In a recent article published in the journal Physics of Fluids, researchers explored the influence of perimeter leakage on the effectiveness of face masks.
Study: Perimeter leakage of face masks and its effect on the mask's efficacy. Image Credit: Maridav / Shutterstock
According to recent investigations, the efficiency of face masks is determined not just by the mask's material but also by how well they fit on the wearer's face. The quantity of filtered flow and perimeter leakage depends on the mask fit and porosity. Lower porosity typically links with improved filtering. However, it also leads to more perimeter leakage.
The resulting leakage jets that emerged from distinct types of mask porosities and faces are particularly fascinating. Quantifying the proportion of perimeter leaks could be done using direct simulation studies of the flow dynamics of respiratory incidents while wearing a face mask.
About the study
In the present report, the researchers provided a new model for porous membranes, such as masks. Using this model, they were able to examine the leakage rates of a cloth face mask on a realistic face derived from a population survey.
The team employed a porous membrane model with an immersed border and diffuse interface to investigate the flow physics exhibited by face masks. They assessed the fluid dynamics of a coughing individual with a generic face mask.
Instead of a generic manikin face, a three-dimensional (3D) model of headform built from 100 female and male volunteers utilizing a structured principal component analysis (PCA) technique was used in this study. The mask was deployed on the face utilizing a minimal energy approach to achieve a realistic and precise fit. Further, the flow distribution for various mask porosities was investigated using a cough jet with a peak velocity of 10 m/s created at the mouth.

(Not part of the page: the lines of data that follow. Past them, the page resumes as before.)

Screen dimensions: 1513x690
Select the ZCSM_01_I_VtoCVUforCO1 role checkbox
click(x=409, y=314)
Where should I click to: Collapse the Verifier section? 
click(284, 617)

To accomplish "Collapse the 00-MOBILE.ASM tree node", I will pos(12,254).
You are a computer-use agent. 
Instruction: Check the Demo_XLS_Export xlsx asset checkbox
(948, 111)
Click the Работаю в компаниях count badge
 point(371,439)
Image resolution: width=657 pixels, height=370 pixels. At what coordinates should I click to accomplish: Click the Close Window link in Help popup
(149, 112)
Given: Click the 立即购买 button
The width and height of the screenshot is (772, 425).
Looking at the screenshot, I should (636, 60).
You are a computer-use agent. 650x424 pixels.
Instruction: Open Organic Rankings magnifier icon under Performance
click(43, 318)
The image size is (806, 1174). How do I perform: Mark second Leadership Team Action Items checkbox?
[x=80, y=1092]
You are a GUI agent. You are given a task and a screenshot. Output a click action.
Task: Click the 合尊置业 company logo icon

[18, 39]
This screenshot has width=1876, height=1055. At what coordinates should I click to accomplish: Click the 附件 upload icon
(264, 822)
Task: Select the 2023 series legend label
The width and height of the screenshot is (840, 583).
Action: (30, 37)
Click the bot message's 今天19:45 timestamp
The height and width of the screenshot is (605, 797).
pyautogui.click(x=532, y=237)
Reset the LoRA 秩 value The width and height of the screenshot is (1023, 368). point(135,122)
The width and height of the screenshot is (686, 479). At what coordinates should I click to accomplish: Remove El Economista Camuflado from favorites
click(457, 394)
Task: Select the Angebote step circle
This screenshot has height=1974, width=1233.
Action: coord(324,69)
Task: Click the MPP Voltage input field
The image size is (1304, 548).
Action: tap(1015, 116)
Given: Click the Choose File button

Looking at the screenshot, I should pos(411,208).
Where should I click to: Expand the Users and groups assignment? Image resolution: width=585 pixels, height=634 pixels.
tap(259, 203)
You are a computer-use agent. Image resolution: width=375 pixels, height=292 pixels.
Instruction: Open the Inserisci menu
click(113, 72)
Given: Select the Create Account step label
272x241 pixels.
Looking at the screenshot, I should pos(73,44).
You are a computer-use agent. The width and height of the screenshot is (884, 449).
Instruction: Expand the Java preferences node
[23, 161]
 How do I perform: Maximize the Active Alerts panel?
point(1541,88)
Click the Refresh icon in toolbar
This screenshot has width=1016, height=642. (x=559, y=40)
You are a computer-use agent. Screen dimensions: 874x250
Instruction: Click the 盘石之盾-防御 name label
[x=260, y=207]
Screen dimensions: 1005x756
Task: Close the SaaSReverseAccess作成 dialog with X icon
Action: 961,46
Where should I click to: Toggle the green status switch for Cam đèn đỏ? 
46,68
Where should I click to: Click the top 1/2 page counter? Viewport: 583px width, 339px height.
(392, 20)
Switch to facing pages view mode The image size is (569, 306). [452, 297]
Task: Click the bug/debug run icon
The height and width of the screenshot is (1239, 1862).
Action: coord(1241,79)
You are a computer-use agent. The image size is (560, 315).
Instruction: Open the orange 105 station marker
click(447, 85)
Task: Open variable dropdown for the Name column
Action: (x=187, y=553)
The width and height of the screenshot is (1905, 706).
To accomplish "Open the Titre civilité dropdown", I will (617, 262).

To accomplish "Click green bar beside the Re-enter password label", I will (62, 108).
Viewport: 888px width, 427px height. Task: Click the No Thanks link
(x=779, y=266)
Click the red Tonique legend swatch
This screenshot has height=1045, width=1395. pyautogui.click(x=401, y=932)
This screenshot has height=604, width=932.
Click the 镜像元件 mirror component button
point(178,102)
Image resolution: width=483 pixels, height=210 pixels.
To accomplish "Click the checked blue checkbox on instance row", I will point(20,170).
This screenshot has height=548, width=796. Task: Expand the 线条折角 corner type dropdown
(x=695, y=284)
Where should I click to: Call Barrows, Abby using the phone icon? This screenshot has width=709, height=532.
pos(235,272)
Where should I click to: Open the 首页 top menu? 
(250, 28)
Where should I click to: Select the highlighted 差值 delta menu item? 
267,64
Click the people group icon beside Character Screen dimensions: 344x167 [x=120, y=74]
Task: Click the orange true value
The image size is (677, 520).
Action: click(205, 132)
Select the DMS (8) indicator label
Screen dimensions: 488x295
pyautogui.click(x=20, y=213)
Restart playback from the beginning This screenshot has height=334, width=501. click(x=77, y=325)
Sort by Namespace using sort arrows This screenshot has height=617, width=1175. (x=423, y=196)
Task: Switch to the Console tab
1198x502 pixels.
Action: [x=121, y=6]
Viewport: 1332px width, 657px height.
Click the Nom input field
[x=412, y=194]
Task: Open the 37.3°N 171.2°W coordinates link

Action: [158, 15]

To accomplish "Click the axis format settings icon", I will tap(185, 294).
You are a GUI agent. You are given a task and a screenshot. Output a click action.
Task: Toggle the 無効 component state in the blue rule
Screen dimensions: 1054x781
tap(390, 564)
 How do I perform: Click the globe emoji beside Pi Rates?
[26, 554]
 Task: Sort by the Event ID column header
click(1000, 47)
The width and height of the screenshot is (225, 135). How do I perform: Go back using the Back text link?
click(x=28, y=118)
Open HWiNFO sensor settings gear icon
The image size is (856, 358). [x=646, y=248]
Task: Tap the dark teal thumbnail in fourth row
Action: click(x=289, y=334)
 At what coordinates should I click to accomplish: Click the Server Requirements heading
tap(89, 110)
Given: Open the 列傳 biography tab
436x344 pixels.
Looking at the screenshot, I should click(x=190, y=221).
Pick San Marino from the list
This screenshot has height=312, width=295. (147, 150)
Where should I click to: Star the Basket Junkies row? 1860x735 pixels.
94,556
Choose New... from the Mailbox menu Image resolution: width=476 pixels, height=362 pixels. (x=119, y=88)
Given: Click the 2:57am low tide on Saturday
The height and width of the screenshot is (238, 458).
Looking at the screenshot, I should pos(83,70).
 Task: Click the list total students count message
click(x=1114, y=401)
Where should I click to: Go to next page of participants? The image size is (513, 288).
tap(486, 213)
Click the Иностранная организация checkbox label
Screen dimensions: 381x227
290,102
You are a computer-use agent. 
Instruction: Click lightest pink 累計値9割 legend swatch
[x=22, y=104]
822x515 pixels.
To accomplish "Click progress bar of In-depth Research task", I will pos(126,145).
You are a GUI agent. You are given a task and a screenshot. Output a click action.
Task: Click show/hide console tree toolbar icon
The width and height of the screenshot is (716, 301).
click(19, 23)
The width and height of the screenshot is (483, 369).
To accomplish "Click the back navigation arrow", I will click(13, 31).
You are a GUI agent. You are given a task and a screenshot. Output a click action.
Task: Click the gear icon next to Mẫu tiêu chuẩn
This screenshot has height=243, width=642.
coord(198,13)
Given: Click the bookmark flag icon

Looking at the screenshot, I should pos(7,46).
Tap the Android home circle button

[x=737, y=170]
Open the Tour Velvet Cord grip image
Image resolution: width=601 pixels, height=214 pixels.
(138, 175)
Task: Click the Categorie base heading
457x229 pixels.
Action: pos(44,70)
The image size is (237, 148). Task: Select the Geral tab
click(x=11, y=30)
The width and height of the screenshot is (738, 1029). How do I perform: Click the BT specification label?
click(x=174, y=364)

Time evolution of cough while wearing a face mask. Image Credit: Tomas Solano
Results and conclusions
The study results demonstrated that as the porosity of the face mask rises, so does the flow through it. On the contrary, the gap leakage was correlated inversely to the porosity of the mask. Reduced mask porosity (high Darcy coefficients (ck)) causes through-mask leakage to behave substantially different from greater mask porosity (low ck).
An initial uniform stream in which the cough jet first intrudes on the face mask and a subsequent stream near the chin describe the leakage from the face mask with low porosity. The secondary stream was caused by the excessive pressure where the face and mask intersect at the chin. With increasing mask porosity, the through-mask flow rate rises. Throughout the face mask, the pressure gradient decreases and becomes more consistent as the porosity of the mask increases, resulting in a much more distributed and uniform flow through the mask.
With loose-fitting masks, the efficacy of face masks toward airborne transmission was considerably diminished, with fitted filtration efficiency (FFE) as low as 5%. According to the authors, even the efficiency of N95 respirators might be 50% decreased. They also demonstrated that double masking might not increase the outer protection of masks much. While the extra layers should enhance total filtering effectiveness (FE), they also reduce porosity. A negative impact of heightened unfiltered flow via the peripheral gaps was induced by increased porosity, even if accompanied by a bigger FE, among loose-fitting face masks.
In the example reported in this research, the mask fitted well on the male's face with little to no gaps near the bottom and sides of the mask. Nevertheless, large gaps surrounding the nose, which could be reduced by a bending metal clip, led to a path for unfiltered flow leakage. The findings confirmed that a proper fit on the face, i.e., reducing gaps, was critical for a successful face mask.
Furthermore, if gaps were inevitable, the choice of mask designs that actively divert unfiltered flow in a more harmless direction would be dependent on the ambient flow, which was defined by the type of ventilation system utilized. Rerouting the unfiltered leakage flow upwards in a displacement ventilation system would be advantageous in removing the virus-laden aerosol from the room.
Diverting the unfiltered flow upwards in a combined ventilation system, on the other hand, improves the dispersion and mixing of the aerosols throughout the room, particularly in the breathing zone. One possibility was to guide the unfiltered flow downward and onto the mask wearer's chest, increasing the chances of the aerosols adhering to the subject's external surface and not dispersing into the surroundings. On the other hand, better mask designs can help relieve the problem by reducing gaps as much as possible while keeping the leaked flow to a minimum in the inevitable gaps.
Overall, the study findings illustrated that the increased porosity of face masks reduces perimeter leakage, implying that there might be an ideal porosity that reduces total and maximum leakage velocities. The present model could help quantify the efficacy of face masks and inform future mask designs that restrict or divert leakage jets to prevent the distribution of respiratory aerosol.